[Stored items from a collection]

^^^^^^^^

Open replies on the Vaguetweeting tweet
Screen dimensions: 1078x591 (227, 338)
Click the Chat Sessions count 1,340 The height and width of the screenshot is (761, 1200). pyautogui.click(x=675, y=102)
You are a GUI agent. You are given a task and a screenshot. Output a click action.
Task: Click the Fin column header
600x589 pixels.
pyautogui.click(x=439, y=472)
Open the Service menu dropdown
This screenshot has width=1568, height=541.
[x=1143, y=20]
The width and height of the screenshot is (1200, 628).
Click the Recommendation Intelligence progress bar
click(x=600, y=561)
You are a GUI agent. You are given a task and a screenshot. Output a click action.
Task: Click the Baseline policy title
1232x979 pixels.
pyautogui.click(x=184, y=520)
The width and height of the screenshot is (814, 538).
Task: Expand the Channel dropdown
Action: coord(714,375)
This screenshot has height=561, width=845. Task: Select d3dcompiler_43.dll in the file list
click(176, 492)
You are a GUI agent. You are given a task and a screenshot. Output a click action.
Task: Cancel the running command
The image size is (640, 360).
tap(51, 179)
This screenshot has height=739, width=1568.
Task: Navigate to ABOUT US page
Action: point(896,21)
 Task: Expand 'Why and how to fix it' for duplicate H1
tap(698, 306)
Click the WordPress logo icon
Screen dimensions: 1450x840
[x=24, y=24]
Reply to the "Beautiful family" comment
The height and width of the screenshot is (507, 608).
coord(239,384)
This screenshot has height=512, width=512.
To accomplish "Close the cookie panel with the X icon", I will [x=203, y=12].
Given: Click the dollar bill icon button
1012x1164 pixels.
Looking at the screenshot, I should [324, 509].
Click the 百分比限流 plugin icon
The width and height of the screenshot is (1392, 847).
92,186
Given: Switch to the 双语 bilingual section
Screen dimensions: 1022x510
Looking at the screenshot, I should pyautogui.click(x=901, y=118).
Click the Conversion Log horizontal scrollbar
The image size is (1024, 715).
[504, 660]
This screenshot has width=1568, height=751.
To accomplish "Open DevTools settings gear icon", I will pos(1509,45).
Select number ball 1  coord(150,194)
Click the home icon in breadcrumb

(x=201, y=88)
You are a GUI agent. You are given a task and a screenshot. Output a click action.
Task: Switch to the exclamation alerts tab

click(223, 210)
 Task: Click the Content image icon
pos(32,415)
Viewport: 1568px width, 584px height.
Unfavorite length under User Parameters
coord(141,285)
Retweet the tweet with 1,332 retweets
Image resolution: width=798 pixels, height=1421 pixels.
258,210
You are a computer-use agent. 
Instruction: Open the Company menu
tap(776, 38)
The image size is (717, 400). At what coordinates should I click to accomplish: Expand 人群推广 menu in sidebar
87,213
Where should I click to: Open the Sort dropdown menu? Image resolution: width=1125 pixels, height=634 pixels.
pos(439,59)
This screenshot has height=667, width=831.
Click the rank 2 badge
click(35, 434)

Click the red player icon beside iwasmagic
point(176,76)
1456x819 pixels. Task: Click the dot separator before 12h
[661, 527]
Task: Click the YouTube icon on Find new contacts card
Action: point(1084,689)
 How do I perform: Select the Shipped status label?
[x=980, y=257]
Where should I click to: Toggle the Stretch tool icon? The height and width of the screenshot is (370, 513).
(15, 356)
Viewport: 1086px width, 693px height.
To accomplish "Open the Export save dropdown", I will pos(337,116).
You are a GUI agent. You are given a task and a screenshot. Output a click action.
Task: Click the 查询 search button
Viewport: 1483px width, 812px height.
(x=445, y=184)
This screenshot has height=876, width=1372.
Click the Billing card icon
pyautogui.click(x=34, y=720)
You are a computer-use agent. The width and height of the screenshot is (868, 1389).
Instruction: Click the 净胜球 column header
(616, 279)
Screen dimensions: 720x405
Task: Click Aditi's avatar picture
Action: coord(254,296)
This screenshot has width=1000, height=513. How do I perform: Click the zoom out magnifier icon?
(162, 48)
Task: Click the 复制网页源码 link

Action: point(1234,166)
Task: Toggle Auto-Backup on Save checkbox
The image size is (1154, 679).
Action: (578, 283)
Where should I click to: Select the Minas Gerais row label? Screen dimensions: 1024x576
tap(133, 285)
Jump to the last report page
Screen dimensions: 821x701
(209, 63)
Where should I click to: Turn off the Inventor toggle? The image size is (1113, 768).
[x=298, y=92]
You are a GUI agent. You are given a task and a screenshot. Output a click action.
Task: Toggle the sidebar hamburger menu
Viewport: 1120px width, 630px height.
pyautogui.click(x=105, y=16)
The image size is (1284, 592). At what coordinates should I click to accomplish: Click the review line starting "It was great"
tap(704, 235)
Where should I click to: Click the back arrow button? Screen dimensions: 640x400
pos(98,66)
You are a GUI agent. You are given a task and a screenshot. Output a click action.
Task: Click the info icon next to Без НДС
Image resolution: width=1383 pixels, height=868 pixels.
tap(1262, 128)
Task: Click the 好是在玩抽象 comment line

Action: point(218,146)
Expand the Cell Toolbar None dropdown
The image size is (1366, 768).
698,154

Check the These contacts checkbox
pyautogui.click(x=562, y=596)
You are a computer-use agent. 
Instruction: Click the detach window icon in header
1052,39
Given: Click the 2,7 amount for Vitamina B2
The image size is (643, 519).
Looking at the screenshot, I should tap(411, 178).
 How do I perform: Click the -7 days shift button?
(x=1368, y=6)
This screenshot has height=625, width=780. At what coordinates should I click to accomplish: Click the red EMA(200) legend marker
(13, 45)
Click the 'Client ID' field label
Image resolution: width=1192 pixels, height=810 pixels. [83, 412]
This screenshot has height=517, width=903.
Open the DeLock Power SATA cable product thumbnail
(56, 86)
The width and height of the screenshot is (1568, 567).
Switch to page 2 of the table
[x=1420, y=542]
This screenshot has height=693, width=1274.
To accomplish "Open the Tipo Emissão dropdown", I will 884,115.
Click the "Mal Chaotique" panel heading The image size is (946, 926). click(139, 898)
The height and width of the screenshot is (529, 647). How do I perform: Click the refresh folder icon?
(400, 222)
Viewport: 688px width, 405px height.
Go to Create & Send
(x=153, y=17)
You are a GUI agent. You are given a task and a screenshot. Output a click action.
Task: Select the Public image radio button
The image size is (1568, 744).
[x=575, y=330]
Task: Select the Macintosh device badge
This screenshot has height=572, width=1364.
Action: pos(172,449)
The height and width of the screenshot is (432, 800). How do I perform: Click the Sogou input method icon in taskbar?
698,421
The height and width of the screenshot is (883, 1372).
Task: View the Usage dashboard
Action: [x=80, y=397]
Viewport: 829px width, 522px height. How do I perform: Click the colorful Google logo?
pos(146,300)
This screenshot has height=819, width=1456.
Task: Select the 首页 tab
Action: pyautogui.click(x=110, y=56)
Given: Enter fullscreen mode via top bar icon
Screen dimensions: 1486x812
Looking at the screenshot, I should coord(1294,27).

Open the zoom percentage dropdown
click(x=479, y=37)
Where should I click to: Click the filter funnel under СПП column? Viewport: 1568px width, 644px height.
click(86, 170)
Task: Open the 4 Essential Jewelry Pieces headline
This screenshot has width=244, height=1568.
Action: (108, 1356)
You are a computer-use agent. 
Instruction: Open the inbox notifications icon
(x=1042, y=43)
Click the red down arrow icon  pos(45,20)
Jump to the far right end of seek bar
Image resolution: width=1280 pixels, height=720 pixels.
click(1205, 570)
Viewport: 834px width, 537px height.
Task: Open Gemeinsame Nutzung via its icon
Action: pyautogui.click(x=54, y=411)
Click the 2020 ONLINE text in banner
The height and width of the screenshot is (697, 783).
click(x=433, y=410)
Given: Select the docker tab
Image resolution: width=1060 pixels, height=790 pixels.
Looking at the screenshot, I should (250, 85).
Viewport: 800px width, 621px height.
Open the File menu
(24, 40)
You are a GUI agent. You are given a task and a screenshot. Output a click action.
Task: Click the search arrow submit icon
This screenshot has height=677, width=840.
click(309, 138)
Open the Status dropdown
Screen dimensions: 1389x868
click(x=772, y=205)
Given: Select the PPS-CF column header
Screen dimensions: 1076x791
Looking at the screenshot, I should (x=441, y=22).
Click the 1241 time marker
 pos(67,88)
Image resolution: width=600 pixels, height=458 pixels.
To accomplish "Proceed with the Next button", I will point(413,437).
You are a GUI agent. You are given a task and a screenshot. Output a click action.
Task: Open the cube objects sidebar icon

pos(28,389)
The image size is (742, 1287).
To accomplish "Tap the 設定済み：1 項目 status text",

^^^^^^^^

> _Exercise instructions_:
Pick out the lines above containing the word "text", then copy them.

> _Completed exercise_:
Click the 2020 ONLINE text in banner
To accomplish "Tap the 設定済み：1 項目 status text",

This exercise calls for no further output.